Let’s take these 5 points and apply them to a more standardized good: Pizza. With some variation due to regional cost of living, restaurant preferences, etc., we can imagine that a large pizza might cost roughly $15. If it were, say, $3, we might be a bit suspicious as to why it was being offered so cheaply. Perhaps it is terrible pizza? On the other hand, if it were, say, $30, we would likely decide against purchasing it, because we would think to ourselves “No pizza is good enough to cost $30.” That’s the result of a well-established market. We inherently know what pizza should cost.
Now, imagine that about 3 or 4 times a year, you suddenly had to have a pizza. I’m not talking about a craving, but a literal need. If you didn’t get your pizza, you’d risk missing work for a week or maybe more. Imagine that you had just moved to a new city, and the only pizza place in town was a locally-owned spot you’d never heard of and had never previously tried, so you’re hoping it’s good. To make matters worse, when you call the pizza place, you find out that they use a whole bunch of ingredients with which you’re unfamiliar. After all, they’re the pizza experts, not you. Finally, imagine that they tell you their weekly specials, and you learn that the same pizza you need costs as little as $5 on Monday, but as much as $50 on Friday.

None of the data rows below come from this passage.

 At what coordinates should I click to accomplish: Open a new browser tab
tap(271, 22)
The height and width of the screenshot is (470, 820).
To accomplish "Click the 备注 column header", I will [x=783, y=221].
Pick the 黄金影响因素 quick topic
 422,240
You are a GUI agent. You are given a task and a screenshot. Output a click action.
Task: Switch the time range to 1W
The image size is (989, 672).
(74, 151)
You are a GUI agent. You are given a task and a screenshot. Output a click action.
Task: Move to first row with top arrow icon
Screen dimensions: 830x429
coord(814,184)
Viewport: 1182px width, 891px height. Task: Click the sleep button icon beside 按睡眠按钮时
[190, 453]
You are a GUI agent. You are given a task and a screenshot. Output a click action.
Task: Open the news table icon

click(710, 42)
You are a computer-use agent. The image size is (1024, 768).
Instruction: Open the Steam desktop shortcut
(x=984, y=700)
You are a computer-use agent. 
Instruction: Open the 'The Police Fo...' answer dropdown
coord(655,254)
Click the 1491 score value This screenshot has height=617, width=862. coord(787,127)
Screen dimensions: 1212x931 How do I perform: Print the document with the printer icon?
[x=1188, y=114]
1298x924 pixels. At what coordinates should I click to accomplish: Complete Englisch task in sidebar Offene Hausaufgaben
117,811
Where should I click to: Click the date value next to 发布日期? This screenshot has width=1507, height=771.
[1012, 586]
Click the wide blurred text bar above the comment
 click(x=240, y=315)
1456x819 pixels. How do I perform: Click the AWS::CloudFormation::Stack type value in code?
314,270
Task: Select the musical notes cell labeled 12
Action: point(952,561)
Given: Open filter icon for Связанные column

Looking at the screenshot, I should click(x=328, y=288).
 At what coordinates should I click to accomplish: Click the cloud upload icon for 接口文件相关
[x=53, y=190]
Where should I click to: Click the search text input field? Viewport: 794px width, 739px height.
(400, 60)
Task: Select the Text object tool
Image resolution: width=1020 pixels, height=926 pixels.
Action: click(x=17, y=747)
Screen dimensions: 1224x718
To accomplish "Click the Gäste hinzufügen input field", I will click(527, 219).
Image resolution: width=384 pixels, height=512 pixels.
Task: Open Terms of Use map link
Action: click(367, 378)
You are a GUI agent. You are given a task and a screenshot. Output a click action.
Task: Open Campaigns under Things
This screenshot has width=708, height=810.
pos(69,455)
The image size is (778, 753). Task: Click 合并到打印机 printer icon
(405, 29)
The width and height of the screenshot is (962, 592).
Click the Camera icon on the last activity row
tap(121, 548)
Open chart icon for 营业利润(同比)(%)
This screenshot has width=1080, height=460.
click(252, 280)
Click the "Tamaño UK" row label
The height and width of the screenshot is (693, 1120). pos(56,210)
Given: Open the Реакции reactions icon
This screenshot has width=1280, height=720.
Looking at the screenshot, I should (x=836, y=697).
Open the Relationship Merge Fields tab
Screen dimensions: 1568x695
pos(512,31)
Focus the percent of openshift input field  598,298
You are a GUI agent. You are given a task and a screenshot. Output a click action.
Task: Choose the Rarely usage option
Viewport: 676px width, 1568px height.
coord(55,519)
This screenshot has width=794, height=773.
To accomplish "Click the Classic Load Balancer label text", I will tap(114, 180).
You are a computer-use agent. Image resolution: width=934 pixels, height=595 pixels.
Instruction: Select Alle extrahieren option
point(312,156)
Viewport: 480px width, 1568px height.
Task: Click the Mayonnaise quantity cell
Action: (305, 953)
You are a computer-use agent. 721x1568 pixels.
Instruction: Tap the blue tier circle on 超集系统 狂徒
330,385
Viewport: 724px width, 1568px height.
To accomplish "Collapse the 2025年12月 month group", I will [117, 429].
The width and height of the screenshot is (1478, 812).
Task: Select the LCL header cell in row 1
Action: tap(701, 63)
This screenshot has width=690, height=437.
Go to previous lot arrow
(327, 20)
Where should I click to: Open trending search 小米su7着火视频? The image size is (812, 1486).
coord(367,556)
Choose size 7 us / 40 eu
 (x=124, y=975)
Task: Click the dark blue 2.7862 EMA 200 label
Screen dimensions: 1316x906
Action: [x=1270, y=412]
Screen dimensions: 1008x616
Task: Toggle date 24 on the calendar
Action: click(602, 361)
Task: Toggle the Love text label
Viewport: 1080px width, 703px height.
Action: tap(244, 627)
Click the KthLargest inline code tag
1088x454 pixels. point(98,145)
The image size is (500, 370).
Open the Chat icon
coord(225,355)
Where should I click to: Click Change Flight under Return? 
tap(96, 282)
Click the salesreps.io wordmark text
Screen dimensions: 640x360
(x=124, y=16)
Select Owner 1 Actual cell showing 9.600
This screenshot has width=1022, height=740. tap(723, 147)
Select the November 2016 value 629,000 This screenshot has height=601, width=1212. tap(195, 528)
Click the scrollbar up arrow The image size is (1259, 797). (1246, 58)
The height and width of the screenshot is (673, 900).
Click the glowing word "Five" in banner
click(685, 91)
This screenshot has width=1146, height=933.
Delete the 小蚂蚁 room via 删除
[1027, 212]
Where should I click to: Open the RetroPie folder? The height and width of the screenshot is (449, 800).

Fortunately, it’s Saturday when you get your debilitating craving, and you’re told that the pizza will only cost you $30. Would you order the pizza?
I’m guessing that how you answer that question depends on several factors, including: how bad your condition will get if you don’t get the pizza, how much you trust the particular pizza parlor, and whether or not you can wait until Monday to place your order. Or, you might think, I need this–now–and at least it’s not going to cost me $50. That $30 may be worth it or it may not, but you won’t know that until you take your first bite. Of course, if you’re lucky enough to have pizza insurance, you won’t even realize that it cost that much. You’ll just pay your $5 co-pay and get your pie. That’s what life would be like if buying pizza was like buying health care.